Supplied records:
-.-.-

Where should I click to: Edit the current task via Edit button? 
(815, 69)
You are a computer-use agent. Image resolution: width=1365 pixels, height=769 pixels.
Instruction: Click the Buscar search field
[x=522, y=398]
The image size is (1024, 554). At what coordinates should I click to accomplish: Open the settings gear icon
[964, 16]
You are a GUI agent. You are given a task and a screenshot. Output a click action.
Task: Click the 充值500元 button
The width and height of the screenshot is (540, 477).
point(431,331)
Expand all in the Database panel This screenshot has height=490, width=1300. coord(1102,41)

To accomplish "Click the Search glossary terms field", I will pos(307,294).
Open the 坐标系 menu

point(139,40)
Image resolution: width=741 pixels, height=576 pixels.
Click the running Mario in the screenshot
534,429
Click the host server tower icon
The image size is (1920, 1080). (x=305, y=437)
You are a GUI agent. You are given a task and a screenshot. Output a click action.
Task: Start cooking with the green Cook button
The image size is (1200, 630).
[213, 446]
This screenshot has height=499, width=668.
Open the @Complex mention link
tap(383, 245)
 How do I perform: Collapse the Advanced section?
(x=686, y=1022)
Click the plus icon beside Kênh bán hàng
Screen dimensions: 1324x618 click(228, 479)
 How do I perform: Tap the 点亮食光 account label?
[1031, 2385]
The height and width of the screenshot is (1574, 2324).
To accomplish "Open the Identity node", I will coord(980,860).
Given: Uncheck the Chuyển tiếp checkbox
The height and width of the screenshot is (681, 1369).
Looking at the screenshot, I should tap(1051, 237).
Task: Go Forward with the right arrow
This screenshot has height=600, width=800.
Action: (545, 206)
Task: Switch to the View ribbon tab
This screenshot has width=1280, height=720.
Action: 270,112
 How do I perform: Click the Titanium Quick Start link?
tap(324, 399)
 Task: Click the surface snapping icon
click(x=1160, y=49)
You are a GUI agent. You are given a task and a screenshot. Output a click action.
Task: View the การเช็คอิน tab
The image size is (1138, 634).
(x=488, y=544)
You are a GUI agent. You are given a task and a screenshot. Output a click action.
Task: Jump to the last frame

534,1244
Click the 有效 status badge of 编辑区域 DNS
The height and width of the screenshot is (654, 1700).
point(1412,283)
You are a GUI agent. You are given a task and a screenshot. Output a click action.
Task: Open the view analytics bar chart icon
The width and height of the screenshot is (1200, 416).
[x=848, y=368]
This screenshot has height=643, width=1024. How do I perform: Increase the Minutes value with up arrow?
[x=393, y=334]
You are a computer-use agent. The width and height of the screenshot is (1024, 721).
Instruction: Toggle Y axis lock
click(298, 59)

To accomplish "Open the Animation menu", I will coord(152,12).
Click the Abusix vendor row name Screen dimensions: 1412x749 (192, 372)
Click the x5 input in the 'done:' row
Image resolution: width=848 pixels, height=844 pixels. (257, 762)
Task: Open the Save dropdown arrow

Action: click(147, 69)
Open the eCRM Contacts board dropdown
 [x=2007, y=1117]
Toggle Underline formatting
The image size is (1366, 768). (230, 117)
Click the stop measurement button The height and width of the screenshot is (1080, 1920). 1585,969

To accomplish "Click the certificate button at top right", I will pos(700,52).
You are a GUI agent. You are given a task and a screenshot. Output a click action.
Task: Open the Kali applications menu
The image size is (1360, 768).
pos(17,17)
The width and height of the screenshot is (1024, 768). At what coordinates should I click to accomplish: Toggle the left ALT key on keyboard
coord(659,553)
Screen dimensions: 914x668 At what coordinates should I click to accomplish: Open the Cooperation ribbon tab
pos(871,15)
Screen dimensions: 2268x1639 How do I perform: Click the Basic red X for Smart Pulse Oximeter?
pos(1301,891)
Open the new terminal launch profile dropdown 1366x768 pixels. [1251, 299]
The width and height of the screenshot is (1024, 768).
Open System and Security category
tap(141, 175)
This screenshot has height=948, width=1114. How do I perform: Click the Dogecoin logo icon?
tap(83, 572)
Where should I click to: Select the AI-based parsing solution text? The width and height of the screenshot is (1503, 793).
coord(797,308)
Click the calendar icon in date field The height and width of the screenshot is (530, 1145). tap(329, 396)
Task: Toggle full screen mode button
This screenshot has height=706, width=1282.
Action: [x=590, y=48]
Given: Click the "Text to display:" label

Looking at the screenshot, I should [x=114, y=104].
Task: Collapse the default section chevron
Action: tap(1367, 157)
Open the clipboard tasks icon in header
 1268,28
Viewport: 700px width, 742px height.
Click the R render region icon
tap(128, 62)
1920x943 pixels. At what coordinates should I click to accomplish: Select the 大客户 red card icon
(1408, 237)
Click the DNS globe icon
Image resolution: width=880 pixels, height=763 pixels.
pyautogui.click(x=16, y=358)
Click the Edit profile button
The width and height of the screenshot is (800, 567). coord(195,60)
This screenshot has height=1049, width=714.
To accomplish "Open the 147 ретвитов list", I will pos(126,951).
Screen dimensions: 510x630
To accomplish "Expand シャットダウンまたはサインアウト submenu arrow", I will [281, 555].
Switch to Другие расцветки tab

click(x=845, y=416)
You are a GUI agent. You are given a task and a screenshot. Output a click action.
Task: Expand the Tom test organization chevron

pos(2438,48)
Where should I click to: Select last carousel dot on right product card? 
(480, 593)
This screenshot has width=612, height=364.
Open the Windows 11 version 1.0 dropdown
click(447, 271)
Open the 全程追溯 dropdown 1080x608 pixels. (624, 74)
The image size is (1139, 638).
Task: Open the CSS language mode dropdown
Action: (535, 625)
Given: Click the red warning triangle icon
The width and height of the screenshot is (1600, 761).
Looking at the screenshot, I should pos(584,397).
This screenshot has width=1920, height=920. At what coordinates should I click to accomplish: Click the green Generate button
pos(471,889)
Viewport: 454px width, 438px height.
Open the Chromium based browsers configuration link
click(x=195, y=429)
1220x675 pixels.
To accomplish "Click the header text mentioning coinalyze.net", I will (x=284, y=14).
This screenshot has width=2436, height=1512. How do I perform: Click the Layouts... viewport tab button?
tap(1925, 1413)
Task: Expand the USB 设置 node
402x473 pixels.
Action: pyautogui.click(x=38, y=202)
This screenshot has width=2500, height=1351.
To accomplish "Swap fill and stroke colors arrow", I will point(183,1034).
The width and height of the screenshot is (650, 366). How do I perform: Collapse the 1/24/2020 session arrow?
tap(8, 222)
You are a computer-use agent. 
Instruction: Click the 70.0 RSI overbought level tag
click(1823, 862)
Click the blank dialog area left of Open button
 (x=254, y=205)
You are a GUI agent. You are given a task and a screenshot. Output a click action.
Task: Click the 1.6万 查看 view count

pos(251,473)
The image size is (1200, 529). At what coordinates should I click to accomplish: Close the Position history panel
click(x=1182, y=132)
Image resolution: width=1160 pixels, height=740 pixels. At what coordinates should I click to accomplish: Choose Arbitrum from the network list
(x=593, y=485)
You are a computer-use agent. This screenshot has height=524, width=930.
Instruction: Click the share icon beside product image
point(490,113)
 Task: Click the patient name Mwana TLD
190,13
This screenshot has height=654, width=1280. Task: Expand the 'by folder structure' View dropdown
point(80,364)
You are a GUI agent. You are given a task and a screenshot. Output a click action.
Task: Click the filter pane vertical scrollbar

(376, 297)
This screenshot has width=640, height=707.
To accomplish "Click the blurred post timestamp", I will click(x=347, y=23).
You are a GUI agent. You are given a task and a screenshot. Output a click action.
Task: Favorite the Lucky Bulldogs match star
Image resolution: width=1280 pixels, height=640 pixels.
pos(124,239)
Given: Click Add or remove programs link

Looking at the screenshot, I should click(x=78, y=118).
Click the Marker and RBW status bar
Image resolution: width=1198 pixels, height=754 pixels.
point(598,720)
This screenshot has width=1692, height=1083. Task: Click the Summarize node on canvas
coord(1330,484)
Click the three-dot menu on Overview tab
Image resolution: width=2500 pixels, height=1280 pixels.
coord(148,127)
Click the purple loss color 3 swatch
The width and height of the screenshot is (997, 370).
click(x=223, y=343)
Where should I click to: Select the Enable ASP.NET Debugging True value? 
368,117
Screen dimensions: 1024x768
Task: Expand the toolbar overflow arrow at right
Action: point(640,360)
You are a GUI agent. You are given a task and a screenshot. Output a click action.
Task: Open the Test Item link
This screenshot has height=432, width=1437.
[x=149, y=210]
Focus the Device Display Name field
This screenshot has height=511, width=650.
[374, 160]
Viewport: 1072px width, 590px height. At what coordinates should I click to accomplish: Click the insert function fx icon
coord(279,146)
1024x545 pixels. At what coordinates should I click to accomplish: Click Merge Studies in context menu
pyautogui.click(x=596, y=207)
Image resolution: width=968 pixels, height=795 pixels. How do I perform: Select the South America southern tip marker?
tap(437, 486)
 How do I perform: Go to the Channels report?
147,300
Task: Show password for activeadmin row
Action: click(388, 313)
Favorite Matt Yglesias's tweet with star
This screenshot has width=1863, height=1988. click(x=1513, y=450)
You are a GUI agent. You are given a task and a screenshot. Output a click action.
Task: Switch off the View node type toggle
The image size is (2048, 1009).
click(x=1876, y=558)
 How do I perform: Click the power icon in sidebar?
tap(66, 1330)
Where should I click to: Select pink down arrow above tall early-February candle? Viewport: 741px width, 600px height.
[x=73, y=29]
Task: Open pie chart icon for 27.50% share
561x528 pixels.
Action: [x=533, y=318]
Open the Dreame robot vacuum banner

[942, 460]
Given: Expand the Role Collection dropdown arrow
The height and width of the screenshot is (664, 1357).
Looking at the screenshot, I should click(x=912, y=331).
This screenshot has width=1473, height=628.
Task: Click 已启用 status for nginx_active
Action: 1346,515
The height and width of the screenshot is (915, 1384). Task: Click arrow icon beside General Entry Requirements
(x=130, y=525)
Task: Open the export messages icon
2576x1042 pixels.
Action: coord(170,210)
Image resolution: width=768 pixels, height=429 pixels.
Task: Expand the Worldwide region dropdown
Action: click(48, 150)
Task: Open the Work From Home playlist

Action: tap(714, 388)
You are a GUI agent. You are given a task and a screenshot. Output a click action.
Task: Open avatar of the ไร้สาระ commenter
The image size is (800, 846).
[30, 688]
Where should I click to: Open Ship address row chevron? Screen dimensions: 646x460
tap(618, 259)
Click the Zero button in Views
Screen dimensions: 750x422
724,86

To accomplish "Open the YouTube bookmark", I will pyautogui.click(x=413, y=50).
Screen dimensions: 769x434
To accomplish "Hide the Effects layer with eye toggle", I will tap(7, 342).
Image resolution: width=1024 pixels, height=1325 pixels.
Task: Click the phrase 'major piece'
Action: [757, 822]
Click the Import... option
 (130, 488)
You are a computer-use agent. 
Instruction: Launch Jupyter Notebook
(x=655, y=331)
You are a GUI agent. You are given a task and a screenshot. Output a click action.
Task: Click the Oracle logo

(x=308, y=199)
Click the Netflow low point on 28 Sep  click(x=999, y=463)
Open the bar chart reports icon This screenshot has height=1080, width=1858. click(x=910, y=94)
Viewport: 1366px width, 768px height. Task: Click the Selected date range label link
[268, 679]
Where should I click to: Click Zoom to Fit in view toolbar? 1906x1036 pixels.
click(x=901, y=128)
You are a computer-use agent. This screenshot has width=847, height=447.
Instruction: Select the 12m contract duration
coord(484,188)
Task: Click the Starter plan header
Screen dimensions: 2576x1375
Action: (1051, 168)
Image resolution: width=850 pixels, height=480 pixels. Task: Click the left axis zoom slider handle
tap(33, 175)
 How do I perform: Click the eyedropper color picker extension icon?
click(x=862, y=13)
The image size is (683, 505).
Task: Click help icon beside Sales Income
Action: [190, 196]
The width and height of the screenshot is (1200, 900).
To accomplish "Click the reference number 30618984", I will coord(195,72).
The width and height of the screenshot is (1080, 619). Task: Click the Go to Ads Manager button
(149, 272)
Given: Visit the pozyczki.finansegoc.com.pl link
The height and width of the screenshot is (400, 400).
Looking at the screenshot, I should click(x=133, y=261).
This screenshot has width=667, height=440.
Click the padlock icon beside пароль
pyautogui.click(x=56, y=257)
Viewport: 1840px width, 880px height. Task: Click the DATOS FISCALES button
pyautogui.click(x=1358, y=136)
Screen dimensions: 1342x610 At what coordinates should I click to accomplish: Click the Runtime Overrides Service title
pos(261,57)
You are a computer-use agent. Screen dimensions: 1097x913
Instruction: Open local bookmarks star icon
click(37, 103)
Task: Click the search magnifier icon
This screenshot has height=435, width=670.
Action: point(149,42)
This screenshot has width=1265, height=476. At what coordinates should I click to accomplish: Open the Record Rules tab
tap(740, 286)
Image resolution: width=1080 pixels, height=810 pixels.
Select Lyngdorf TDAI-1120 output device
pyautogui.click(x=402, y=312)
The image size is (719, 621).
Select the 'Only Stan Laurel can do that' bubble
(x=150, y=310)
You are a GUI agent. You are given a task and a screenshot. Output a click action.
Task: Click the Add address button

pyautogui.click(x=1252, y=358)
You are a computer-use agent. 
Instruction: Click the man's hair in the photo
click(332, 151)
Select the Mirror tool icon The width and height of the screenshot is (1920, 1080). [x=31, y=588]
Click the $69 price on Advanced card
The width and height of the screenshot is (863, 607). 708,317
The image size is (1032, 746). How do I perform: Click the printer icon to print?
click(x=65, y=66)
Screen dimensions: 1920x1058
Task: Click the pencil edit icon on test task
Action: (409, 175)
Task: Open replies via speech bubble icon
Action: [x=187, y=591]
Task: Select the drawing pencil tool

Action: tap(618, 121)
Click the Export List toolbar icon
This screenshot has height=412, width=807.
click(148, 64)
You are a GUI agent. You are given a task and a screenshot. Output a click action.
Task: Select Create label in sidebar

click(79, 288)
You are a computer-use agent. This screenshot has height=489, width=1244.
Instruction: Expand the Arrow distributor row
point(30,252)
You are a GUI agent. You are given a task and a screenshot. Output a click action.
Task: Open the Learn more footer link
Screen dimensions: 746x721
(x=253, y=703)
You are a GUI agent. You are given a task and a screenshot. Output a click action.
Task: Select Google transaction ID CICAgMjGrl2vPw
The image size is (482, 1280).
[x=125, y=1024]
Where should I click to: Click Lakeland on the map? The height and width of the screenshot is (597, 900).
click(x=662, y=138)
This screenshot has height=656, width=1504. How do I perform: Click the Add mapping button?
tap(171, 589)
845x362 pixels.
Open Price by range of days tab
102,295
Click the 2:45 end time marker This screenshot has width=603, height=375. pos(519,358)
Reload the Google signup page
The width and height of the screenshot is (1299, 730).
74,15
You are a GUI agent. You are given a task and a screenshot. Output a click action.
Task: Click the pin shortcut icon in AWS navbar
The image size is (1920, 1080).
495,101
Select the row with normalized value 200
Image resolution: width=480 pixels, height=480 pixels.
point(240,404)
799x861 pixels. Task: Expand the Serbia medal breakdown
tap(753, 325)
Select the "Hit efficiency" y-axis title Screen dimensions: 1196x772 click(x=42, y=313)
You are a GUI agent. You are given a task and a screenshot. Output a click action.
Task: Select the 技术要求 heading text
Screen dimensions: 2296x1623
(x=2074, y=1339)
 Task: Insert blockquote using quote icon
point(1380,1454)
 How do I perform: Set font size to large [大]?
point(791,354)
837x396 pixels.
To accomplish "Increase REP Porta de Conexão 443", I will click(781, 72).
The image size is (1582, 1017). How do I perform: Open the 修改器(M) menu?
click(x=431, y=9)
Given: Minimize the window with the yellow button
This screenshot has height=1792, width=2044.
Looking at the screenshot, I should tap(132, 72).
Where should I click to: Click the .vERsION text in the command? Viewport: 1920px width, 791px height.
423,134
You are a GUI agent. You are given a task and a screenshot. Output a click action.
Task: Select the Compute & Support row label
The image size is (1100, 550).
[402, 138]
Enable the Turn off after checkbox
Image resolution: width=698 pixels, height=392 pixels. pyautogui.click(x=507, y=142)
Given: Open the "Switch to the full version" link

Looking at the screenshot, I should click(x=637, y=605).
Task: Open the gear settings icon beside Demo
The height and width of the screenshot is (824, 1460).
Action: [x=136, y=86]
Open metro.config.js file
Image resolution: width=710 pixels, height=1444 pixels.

-.-.-

Change "GUI agent" to "interface agent" in the stretch from the start of the data through the line containing "I will coord(980,860).", and give that stretch again with nothing else altered.

Task answer:
Where should I click to: Edit the current task via Edit button? 
(815, 69)
You are a computer-use agent. Image resolution: width=1365 pixels, height=769 pixels.
Instruction: Click the Buscar search field
[x=522, y=398]
The image size is (1024, 554). At what coordinates should I click to accomplish: Open the settings gear icon
[964, 16]
You are a interface agent. You are given a task and a screenshot. Output a click action.
Task: Click the 充值500元 button
The width and height of the screenshot is (540, 477).
point(431,331)
Expand all in the Database panel This screenshot has height=490, width=1300. coord(1102,41)

To accomplish "Click the Search glossary terms field", I will pos(307,294).
Open the 坐标系 menu

point(139,40)
Image resolution: width=741 pixels, height=576 pixels.
Click the running Mario in the screenshot
534,429
Click the host server tower icon
The image size is (1920, 1080). (x=305, y=437)
You are a interface agent. You are given a task and a screenshot. Output a click action.
Task: Start cooking with the green Cook button
The image size is (1200, 630).
[213, 446]
This screenshot has height=499, width=668.
Open the @Complex mention link
tap(383, 245)
 How do I perform: Collapse the Advanced section?
(x=686, y=1022)
Click the plus icon beside Kênh bán hàng
Screen dimensions: 1324x618 click(228, 479)
 How do I perform: Tap the 点亮食光 account label?
[1031, 2385]
The height and width of the screenshot is (1574, 2324).
To accomplish "Open the Identity node", I will coord(980,860).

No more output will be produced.